We've been having problems for a few months now, where randomly our primary internet connection will failover to the backup. After much investigation, troubleshooting, network redesign and even a replacement of the MX the problem persists.
Prior to Wednesday, the internet would failover to WAN2 at random intervals, for a period of 1-2 seconds, and then switch back. This would have the effect of dropping every VoIP call in progress each time it fails over, and back again. The realtime utilisation graph in the Meraki dashboard is pretty much useless as by the time we get into it, the event has already gone off the left edge of the graph, and we only see current traffic, however on a couple of occasions we've seen high utilisation of the link immediately before a failover.
We logged cases with both Meraki and our ISP. Our ISP's router logs show that their LAN interface which connects to our firewall drops, but their WAN (internet) link remains up and available. To find out if the router or the MX was faulty, we installed a switch between them so we can log which port drops. We saw the MX's WAN1 port would go off during the outage. Meraki took this information, and replaced our MX.
The replacement was installed on Wednesday, but the problem has continued - mostly during the night:
2 hours Thursday - midnight to 2am (both circuits)
4 seconds Thursday - 09:46:03-09:46:07 (primary)
We have managed to get PRTG up and running to monitor the interfaces, and interestingly this is showing zero downtime on either interface for the same periods.

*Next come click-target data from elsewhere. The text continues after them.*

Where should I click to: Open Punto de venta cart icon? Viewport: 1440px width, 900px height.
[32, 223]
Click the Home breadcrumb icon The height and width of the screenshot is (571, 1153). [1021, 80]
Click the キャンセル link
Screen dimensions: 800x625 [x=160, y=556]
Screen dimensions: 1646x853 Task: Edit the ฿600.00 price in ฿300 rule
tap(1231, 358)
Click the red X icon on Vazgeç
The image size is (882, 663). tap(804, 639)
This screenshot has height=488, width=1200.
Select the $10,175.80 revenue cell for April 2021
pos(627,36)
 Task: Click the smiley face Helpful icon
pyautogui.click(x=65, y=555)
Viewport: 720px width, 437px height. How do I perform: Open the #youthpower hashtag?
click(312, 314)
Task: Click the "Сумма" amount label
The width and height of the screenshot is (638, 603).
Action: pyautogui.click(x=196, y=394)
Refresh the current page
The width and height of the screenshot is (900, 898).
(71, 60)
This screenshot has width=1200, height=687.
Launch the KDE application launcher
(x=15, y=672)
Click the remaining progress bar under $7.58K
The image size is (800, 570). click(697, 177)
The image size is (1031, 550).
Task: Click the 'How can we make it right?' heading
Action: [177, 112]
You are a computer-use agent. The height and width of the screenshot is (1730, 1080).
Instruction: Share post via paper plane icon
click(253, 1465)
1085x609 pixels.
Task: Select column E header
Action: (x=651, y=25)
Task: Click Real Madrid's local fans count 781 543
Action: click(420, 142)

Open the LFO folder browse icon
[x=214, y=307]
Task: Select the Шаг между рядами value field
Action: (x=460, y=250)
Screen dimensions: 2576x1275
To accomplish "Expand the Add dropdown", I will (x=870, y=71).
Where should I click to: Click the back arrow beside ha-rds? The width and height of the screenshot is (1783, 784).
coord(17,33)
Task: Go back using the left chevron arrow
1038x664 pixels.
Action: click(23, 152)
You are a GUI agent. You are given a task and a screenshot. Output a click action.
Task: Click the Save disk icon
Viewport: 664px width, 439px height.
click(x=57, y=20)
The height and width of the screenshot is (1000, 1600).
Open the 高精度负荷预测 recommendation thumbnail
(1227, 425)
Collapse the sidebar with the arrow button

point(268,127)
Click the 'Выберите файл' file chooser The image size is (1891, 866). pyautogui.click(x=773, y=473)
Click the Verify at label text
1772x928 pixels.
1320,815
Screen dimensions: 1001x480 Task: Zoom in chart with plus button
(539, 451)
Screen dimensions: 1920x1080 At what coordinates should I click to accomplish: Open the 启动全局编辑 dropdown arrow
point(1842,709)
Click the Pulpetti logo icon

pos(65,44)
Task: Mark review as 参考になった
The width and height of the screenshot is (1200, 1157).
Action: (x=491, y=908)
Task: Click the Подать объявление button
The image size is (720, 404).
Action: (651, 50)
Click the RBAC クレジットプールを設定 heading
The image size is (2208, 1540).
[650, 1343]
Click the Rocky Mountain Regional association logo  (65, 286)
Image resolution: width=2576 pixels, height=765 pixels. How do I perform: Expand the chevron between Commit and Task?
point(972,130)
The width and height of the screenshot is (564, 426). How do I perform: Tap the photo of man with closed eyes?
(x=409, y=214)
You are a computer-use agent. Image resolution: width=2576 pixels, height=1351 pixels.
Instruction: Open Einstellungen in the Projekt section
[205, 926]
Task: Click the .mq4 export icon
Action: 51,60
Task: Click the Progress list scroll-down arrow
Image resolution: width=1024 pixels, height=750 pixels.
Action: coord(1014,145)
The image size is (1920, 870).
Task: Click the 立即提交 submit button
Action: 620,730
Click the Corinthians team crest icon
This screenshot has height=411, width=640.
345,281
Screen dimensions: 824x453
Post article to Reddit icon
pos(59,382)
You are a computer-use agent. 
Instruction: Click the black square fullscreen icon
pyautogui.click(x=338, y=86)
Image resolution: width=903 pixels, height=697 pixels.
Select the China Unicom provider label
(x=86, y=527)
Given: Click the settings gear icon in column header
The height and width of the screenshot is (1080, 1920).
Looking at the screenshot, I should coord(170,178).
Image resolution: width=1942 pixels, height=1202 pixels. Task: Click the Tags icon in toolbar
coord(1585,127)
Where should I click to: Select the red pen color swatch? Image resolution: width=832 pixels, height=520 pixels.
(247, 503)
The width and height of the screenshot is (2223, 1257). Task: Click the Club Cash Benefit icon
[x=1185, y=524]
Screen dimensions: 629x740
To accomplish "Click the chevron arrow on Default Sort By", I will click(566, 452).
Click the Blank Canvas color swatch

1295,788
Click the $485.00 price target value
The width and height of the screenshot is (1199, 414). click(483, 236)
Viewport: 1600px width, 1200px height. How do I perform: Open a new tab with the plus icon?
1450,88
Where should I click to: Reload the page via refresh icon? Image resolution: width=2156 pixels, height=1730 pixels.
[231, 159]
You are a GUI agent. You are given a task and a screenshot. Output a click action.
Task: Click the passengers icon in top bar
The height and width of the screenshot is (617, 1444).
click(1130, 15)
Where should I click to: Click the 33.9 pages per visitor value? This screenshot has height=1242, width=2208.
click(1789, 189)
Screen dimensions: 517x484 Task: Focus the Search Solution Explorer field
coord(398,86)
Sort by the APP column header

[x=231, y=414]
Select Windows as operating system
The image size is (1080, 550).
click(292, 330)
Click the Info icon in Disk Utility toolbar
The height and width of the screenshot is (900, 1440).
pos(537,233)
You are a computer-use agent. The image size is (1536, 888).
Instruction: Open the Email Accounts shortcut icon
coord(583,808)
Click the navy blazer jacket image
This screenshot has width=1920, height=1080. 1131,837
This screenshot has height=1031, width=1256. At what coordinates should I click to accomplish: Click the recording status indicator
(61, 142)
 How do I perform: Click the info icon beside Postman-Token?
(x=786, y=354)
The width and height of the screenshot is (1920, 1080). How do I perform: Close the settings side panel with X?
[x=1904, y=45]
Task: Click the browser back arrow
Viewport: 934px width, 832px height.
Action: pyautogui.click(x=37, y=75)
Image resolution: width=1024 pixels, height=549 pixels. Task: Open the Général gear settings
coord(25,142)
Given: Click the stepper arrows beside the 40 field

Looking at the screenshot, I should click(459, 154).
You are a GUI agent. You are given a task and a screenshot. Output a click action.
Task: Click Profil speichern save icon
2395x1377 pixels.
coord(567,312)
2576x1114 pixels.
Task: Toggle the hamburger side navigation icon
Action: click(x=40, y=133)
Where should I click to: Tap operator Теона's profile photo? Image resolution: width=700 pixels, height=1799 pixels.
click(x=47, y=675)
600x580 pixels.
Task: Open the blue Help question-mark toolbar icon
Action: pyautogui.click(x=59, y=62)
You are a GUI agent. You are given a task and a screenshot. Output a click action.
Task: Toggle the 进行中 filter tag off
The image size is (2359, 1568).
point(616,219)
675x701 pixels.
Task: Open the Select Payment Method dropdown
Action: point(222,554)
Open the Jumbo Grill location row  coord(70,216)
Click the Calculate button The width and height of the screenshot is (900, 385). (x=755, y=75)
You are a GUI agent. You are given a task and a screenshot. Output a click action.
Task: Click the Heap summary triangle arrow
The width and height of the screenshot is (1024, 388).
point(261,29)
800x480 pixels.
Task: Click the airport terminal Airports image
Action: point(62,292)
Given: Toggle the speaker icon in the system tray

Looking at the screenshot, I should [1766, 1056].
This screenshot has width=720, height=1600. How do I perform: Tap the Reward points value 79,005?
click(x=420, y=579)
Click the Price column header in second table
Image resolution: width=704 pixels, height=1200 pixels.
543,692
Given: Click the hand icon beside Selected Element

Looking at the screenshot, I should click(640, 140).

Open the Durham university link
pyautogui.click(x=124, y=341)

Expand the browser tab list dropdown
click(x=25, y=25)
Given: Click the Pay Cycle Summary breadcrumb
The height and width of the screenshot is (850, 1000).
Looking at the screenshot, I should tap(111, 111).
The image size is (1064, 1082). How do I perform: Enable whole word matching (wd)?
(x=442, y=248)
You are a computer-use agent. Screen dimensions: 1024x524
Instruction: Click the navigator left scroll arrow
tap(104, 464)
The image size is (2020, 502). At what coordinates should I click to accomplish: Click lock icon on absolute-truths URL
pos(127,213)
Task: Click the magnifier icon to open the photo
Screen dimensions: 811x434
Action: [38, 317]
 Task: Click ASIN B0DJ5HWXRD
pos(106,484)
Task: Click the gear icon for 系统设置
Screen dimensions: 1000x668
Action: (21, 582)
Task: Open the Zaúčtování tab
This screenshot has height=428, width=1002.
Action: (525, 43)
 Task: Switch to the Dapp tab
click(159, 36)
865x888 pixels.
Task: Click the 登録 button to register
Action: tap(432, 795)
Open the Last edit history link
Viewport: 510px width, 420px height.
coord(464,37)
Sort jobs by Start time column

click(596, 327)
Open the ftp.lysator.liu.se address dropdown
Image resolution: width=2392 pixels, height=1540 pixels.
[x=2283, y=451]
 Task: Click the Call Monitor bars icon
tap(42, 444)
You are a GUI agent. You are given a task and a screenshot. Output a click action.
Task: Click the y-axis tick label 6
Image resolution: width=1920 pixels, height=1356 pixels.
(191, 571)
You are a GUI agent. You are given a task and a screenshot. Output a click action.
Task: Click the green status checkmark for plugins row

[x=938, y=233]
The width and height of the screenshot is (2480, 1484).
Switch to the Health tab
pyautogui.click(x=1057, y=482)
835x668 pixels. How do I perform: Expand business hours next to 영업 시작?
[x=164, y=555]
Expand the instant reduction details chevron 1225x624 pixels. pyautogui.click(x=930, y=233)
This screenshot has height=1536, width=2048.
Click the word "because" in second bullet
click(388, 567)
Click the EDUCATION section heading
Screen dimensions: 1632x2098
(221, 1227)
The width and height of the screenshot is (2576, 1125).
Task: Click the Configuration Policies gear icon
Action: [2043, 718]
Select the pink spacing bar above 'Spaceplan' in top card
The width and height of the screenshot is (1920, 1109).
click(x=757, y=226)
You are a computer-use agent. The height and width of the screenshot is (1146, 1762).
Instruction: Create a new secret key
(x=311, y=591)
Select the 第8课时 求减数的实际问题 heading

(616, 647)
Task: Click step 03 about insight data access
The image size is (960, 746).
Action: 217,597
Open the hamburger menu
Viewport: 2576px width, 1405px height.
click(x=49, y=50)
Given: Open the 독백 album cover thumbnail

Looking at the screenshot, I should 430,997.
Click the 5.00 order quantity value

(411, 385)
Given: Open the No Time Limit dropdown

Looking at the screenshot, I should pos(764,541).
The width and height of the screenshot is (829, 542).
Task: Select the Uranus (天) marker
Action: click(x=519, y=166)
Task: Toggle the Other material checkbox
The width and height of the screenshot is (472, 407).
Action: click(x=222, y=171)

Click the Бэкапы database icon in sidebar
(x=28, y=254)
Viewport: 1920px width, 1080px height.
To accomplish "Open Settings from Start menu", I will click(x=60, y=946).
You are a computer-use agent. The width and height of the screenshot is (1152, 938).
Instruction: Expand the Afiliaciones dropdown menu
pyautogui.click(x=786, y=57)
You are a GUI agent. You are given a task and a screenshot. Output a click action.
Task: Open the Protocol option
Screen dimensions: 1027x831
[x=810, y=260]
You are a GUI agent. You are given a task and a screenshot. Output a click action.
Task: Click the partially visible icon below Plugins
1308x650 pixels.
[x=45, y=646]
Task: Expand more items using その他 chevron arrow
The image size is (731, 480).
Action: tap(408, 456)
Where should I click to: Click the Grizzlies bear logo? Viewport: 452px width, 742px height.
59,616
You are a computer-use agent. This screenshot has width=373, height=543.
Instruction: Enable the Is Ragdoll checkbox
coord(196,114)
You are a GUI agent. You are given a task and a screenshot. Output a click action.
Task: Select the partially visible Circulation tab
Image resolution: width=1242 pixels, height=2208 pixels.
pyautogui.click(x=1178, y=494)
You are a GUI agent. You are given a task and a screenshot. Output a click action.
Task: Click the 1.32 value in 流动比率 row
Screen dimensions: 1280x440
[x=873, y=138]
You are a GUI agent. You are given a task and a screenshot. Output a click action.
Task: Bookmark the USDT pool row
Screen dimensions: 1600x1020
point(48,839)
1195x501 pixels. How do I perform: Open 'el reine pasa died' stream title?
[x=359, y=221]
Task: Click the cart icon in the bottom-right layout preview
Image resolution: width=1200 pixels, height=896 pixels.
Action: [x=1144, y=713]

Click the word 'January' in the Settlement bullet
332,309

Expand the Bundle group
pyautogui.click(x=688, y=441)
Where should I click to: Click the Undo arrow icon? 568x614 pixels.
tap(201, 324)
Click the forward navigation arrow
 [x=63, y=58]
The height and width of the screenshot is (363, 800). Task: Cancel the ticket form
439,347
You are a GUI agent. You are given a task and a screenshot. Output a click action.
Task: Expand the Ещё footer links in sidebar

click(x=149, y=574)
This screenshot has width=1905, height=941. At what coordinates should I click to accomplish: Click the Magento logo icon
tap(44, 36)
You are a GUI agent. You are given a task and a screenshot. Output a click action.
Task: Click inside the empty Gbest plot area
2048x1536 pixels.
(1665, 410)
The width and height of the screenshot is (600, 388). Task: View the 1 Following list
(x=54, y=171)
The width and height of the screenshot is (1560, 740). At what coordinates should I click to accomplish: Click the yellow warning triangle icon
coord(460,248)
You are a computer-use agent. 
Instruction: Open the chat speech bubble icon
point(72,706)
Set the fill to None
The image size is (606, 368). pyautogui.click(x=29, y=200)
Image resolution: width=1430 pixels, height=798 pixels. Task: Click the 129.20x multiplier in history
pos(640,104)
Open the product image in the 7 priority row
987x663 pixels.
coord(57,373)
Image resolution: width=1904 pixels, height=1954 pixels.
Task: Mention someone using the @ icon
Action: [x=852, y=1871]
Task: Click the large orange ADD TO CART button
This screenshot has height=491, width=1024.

Could this be a false positive? Could the cloud dashboard be recording loss of connectivity when in actual fact it is fine?
These "new" outages on the replacement MX have so far only happened overnight - so I am hoping that this is just the cloud being stupid.
Anyone have any thoughts?
What is the WAN1 port of the MX directly connected to? Is it a device that supports Energy Efficient Ethernet (IEEE 802.3az)? If so disable it on that device as it is known to have problems with the WAN ports on the MX75.
It's connected to an HPE Aruba 2530, and I don't think EEE is enabled?
HP-2530-48G(config)# sh savepower led
LED Save Power Information
Configuration Status : Disabled
HP-2530-48G(config)# sh savepower port-low-pwr
Port Save Power Information
Configuration Status : Disabled
HP-2530-48G(config)# sh energy-efficient-ethernet
Port | EEE Config Current Status txWake(us)
----- + ---------- -------------- ----------
1 | Disabled Inactive -
2 | Disabled Inactive -
Check the logs for "ethernet port carrier change" and see if it is just the WAN interface flapping or other ports too. This is what was happening on an MX84 I manage:
Do you have any port forwards or anything exposed on the WAN side? I experienced this same issue (all the interfaces flapping) and in my case, it was the CPU spiking to 100%, which was causing a reset of the interfaces. In my case, it was AnyConnect that was getting hammered by bad actors, so I changed what port it was on, which solved the problem.
Do you have a case open with support? They can check the CPU usage to see if that's the culprit.
That's interesting as that was similar to my theory. I wondered if it was CPU usage. We have some port forwards enabled on 8001 and 8002 for CCTV access. We had/have a case open with support who have now replaced the MX and we put the new one in this week.
Excellent. I'd have them check CPU usage, as clearly the replacement didn't solve the problem. I went through the same issue, they sent me a new unit, problem continued. I ended up noticing that the interface flaps were happening at the same time that AnyConnect was restarting. I changed the port and then the flaps stopped. When I pointed that out to support, they checked the CPU usage logs and saw that this coincided.
The TLDR version is: We didn't. It remains a problem.
The slightly longer explanation is as follows:
It turned out that it wasn't just WAN interface drops - the whole appliance was rebooting.
The problem seemed to self-resolve once support got involved. For months we'd had these random drops, but support blamed the ISP. It wasn't until we put a switch between the MX and our ISP demarc/router and could prove the MX interface was dropping that support really took any notice.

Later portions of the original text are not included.